Dr. Hawley completed his teaching career and went on to become an Adjunct Professor Emeritus at the University of Kansas. In addition to his many professional accomplishments, he has devoted much time and energy in support of the Cosmosphere’s mission.

The Hubble that launched in 1990 is not the same Hubble that is floating above Earth right now; the genius of the Hubble Space Telescope’s design was that it remained within reach of astronauts and could be serviced and upgraded as necessary. Hubble views our universe in a number of ways including in the ultraviolet and near-infrared spectrum. In its 30-plus years, Hubble has given us new views of our universe and helped answer questions that we didn’t even know we had about our galaxy and beyond!

Hubble showed us the damage a comet caused after colliding with Jupiter and what impact comets might have on planets. It studied and provided evidence of the presence of dark matter and revealed whole new planetary systems. Hubble observed some of the earliest and oldest objects in our galaxy. Within some of the galaxies, Hubble discovered and confirmed the existence of black holes.

Observations obtained from Hubble have helped astronomers to estimate the age of our universe more accurately to 13.82 billion years.

The Hubble Space Telescope has produced some of the most iconic and breathtaking images of the far reaches of space. Its first somewhat blurry image of space, referred to as “first light,” was of the Star Cluster NGC 3532 taken May 20, 1990, with the Wide Field/Planetary Camera. It was a vast improvement over ground-based telescopes available at the time. Then on May 17, 1991, Hubble delivered an immensely detailed image of Jupiter that provided invaluable data about Jupiter’s atmosphere and weather conditions.

After the correction to the spherical aberration on the surface of HST’s mirror, Hubble began taking even more remarkable images with never-seen-before clarity and detail. On April 1, 1995, Hubble photographed the “Pillars of Creation,” in the Eagle Nebula (M16), containing millions of newborn stars emerging from interstellar gases. As a follow-up, the HST took the first “Deep Field” image, compiled over ten days during December 1995. The Deep Field image provided a glimpse of thousands of galaxies representing the Universe near its beginning. Imaged in 2001, the “Horsehead Nebula” image delighted the public with this nebula of billowing clouds of gas and dust in the shape of a seahorse head. Hubble imaged the most distant star ever discovered, Earendel, in 2022. From the telescope’s deployment in 1990 through 2023, Hubble has made more than 1,500,000 observations.

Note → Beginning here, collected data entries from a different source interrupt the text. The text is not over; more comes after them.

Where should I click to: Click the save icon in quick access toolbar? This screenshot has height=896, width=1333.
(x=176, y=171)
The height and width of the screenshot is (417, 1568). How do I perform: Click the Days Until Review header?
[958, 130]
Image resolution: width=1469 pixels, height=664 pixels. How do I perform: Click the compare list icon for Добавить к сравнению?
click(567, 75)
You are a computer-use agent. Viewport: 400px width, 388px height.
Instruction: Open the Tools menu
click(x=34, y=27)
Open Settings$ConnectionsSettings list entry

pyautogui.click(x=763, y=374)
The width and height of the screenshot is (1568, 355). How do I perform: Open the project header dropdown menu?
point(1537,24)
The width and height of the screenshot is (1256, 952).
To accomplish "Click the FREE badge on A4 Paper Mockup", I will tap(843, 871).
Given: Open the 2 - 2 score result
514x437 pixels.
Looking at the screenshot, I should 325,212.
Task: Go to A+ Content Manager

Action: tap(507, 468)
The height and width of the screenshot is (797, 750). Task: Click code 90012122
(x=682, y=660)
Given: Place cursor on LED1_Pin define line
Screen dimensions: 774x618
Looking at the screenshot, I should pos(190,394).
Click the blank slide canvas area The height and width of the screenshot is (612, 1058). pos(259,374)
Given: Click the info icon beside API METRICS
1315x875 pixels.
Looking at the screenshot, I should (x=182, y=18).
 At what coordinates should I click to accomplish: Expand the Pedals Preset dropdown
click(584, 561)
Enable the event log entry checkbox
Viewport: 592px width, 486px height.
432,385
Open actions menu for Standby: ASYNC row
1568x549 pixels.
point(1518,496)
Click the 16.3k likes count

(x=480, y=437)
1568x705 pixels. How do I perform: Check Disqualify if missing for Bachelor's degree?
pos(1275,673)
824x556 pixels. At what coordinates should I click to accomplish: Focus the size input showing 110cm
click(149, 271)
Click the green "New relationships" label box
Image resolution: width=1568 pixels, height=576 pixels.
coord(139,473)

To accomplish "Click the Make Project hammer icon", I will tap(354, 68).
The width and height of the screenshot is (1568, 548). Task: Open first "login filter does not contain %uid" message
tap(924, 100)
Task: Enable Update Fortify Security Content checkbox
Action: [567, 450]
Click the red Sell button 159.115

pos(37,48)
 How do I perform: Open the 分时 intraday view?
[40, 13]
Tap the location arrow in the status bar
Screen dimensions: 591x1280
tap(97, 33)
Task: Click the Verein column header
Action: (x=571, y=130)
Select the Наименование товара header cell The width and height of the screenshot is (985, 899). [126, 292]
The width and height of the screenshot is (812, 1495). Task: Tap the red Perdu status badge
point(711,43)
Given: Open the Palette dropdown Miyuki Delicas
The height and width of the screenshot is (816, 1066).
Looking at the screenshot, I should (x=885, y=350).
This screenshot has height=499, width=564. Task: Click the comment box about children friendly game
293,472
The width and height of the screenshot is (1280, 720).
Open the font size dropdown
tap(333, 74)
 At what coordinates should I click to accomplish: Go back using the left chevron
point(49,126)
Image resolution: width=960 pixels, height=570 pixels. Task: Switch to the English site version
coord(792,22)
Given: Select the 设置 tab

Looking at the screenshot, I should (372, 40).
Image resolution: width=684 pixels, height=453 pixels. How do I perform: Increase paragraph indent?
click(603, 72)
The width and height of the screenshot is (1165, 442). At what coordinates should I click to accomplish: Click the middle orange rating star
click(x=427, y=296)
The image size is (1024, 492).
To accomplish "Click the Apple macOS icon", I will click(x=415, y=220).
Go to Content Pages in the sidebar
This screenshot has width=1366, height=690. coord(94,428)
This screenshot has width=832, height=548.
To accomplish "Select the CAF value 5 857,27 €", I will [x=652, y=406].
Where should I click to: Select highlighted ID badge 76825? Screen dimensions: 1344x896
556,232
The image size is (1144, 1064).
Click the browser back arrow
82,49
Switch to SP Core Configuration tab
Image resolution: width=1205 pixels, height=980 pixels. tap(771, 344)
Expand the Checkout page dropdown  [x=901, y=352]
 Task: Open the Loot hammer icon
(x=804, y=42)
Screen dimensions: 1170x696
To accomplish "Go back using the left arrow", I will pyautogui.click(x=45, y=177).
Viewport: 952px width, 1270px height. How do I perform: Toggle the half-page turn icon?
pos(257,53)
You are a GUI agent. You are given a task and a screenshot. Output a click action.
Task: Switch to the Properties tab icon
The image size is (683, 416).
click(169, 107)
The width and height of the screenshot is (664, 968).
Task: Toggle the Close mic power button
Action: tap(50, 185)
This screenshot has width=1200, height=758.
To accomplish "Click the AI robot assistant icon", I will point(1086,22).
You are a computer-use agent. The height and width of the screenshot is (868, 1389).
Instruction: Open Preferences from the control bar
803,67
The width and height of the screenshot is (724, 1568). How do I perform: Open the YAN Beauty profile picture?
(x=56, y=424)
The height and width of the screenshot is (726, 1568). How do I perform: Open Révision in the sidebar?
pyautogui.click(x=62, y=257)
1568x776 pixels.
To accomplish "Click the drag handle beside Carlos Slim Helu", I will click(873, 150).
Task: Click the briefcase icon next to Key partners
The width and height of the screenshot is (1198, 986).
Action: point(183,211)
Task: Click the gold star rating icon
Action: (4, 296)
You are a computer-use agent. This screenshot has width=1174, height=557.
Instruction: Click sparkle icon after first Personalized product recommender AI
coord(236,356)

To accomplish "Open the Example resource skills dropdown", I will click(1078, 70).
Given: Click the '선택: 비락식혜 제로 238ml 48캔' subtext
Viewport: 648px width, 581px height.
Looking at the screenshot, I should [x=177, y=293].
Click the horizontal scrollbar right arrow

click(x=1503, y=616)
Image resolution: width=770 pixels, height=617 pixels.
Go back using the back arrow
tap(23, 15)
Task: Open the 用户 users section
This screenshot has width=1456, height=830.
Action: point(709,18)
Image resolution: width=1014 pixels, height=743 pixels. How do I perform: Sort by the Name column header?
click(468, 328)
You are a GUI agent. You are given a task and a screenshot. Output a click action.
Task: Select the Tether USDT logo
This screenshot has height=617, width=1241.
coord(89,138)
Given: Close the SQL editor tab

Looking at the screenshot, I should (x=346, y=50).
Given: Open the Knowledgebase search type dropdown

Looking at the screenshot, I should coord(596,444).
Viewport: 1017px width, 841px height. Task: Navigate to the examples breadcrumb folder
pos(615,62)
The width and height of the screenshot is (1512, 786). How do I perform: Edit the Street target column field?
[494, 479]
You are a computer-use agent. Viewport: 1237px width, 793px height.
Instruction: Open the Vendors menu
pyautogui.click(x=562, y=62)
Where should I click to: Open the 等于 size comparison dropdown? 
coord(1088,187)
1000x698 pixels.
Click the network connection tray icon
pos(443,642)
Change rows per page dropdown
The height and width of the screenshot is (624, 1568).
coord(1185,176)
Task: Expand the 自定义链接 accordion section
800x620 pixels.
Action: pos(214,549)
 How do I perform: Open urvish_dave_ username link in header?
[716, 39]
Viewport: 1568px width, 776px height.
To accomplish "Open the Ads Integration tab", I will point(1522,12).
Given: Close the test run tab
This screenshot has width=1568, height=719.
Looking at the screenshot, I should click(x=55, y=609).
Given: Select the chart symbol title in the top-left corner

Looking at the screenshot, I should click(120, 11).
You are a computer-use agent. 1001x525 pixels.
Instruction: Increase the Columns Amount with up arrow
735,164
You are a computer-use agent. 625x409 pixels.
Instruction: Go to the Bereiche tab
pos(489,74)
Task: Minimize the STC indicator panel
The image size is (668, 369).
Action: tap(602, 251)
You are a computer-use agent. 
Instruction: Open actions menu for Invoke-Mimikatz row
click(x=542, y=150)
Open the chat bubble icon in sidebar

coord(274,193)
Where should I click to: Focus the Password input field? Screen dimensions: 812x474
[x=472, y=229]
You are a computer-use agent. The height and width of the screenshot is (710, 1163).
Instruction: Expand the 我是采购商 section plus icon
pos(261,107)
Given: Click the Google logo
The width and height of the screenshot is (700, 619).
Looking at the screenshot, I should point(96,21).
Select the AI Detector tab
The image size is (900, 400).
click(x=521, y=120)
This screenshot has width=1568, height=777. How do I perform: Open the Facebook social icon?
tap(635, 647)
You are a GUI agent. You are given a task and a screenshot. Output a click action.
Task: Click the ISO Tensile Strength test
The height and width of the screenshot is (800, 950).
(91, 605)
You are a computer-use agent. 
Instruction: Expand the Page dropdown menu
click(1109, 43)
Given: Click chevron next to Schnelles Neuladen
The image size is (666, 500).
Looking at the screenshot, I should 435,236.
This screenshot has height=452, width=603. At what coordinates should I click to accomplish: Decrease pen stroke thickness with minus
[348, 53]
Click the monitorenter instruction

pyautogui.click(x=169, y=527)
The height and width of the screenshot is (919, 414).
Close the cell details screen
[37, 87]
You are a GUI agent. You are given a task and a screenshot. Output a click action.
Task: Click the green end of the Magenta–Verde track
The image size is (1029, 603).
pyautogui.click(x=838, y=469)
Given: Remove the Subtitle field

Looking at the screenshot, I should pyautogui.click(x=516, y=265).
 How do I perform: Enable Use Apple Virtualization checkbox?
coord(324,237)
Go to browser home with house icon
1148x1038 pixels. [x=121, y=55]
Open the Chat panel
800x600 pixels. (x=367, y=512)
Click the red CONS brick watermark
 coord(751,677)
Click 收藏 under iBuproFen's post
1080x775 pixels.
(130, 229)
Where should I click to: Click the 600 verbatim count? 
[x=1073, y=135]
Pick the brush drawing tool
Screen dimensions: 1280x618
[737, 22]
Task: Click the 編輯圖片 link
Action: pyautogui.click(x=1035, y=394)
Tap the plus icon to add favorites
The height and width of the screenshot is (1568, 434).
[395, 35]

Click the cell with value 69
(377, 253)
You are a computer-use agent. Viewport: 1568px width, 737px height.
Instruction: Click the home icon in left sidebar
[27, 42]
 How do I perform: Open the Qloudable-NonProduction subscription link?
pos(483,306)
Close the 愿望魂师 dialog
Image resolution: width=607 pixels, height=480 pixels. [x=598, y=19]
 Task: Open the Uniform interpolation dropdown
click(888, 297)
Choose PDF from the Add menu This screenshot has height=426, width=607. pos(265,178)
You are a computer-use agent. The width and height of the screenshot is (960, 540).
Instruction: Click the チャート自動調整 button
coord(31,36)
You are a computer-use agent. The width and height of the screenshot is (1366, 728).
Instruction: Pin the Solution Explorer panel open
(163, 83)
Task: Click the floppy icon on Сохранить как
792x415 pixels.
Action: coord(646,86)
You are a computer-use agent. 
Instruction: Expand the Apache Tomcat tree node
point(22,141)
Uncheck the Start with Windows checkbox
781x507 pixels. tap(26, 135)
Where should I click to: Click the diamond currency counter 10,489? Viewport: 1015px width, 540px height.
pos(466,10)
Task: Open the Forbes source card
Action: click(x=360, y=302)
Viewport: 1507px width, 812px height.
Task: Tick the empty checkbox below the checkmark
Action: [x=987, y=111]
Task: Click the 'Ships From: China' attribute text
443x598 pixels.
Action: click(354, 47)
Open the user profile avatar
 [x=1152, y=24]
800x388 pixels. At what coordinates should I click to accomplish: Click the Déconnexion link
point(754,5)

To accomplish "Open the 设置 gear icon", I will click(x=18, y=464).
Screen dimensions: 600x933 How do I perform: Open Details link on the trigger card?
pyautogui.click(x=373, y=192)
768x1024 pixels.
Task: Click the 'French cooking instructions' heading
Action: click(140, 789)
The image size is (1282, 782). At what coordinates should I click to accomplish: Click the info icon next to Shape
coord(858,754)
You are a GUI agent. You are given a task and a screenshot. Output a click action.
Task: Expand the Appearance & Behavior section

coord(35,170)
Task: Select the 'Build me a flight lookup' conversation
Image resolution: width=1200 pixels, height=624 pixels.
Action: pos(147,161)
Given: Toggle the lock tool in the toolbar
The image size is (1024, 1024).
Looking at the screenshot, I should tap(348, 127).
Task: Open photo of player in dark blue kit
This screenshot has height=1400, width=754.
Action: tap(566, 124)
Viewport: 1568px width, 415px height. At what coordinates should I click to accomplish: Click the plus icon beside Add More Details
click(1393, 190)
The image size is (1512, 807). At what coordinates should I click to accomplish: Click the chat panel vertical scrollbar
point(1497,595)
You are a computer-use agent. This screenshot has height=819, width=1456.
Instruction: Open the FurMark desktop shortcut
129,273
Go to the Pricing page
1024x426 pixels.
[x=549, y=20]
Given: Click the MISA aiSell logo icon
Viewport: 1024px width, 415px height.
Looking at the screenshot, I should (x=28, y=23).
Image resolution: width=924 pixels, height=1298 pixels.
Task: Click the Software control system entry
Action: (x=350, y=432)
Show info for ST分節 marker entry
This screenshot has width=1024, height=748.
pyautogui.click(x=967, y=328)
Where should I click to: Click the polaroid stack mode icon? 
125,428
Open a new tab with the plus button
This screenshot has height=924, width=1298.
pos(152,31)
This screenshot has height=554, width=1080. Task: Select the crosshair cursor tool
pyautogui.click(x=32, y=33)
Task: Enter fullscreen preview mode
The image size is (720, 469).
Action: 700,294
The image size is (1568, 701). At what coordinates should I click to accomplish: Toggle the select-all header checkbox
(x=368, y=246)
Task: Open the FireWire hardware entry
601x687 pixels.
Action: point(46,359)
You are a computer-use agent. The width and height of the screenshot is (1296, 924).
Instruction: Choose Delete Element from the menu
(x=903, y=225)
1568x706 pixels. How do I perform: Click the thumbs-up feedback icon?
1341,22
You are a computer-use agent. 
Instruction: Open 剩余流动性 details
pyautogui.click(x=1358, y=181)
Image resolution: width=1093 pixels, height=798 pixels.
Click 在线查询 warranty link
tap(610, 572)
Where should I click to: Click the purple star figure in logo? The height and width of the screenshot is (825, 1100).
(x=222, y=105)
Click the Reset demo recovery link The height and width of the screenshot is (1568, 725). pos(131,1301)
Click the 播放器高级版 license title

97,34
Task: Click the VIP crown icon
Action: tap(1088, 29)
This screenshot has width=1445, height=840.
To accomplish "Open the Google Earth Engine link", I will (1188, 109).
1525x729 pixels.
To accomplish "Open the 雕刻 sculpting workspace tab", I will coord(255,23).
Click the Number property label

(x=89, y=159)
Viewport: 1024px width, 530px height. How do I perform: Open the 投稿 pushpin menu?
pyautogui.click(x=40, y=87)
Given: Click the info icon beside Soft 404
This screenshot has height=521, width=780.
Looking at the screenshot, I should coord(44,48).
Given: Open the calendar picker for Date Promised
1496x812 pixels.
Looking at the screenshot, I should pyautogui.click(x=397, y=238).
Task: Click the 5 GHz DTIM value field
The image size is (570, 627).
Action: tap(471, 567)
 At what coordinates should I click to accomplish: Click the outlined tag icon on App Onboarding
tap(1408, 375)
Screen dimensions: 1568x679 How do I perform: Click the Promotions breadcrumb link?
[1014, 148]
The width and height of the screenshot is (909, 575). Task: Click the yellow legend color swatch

NASA has estimated that because of past servicing missions the Hubble Space Telescope may function into the late 2020s and beyond. Although the HST advances into its twilight years and no further servicing or repair missions will occur, the HST is not yet done discovering new secrets of the Universe. The HST will work concurrently with the James Webb Space Telescope (JWST) to locate and investigate planets around other stars and study many other astronomical objects. While the HST works in the visible and ultraviolet wavelengths, the JWST works in the infrared. The Hubble will continue to find interesting sections of space and the JWST will then be able to target extremely distant galaxies and phenomena within those sections.

The gyroscopes and other parts on the HST will continue to fail and the telescope will at some point no longer function or communicate with crews on Earth. The HST is gradually decreasing in altitude and will eventually be assisted out of orbit into a controlled, safe reentry or be nudged to a much higher orbit. When Hubble becomes non-functional, the scientific community will lose the capability to see into the visible and UV wavelengths of space, leaving a major gap in scientific resources. However, scientists will continue to mine the Hubble Legacy Archive for data for years to come using new technologies not available in Hubble’s lifetime. The Hubble Space Telescope will leave a legacy of data – and iconic images – for future generations of astronomers long after it has ceased to operate.